One of the reasons marriages are more frequently used as a tool for elder abuse is the concept of capacity. We hear about capacity for executing legal documents such as a will or a trust, but the issue of capacity and marriage does not usually come up unless talking about someone who is under age. There is a capacity threshold for getting married, but it is very low. It is so low in California that you can have a conservatorship (also known as an adult guardianship) over someone and they can still consent to marriage. There has to be a court order stating that the conservatee cannot enter into a marriage contract. Because of that low threshold, there is nothing barring someone with dementia or Alzheimer’s from getting married. This leads to frequent “Sweetheart Scams” where the elderly person is often lonely and open to the idea of new love and affection, and coupled with diminished capacity, can easily result in a confidential marriage.

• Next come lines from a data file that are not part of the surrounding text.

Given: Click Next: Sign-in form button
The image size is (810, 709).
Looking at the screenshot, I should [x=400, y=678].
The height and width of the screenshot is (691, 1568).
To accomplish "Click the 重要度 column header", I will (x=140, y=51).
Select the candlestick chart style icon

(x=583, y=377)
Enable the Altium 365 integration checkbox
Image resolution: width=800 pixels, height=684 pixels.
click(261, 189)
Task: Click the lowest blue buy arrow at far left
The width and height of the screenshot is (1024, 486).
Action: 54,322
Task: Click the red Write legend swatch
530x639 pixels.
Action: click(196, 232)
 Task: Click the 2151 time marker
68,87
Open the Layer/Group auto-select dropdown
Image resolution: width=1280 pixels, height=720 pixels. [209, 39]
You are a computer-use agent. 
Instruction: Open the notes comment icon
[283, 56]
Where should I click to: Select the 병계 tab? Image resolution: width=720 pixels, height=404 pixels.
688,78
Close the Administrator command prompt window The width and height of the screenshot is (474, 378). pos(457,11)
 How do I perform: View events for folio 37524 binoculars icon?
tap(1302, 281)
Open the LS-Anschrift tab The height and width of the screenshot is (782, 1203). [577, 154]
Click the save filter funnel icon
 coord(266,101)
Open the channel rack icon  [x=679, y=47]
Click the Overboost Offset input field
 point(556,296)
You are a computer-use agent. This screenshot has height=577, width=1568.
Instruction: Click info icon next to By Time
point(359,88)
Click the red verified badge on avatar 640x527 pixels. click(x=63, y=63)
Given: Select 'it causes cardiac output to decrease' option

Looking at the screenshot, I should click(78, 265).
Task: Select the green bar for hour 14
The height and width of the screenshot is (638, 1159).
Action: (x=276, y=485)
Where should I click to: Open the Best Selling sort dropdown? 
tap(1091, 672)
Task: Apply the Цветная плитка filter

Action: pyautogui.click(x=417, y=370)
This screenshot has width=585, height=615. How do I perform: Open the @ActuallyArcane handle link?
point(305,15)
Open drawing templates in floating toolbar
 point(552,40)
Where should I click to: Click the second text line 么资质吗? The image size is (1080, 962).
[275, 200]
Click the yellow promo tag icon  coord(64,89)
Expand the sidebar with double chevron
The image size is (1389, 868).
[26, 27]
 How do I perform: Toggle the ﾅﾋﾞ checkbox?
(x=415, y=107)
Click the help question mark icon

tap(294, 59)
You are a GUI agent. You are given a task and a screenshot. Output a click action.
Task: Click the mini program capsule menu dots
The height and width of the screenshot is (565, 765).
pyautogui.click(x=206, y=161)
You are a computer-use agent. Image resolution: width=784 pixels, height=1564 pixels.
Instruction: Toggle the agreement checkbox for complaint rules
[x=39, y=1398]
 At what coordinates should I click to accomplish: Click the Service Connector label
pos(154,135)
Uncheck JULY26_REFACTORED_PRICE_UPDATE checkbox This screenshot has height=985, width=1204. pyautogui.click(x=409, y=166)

Another big reason these confidential marriages are used as elder abuse tools is because of the Omitted Spouse Doctrine. This doctrine states that if a person does their estate planning: signs a will or trust, and subsequently gets married and then dies without updating their estate plan, the law presumes that the deceased person intended to include their new spouse, but forgot, or failed to do so, as opposed to intending disinheriting the spouse outright. The result of this situation is that the surviving spouse is entitled to all of the community property and a portion, up to half depending on the number of children, of the separate property of the deceased spouse. This could lead to a caregiver marrying a person with dementia a week before their death, and that caregiver walks away with half, or more, of the decedent’s estate.
Until the California law is changed so that marriages can be challenged or voided after death, this will continue to happen. In the meantime, if family members are concerned about a loved one being taken advantage of in this way, they can try to get a conservatorship over their loved one and have the marriage annulled, or request a court order preventing marriage. It is also recommended to have loved ones update their estate plans to help protect their assets if possible, especially if they do have capacity. They may have found love again and you don’t want to ruin that for them. But as always with concerns of elder abuse, be sure to document your concerns in a police report or Adult Protective Services report, anything that can show that you were concerned about a loved one’s capacity and vulnerability.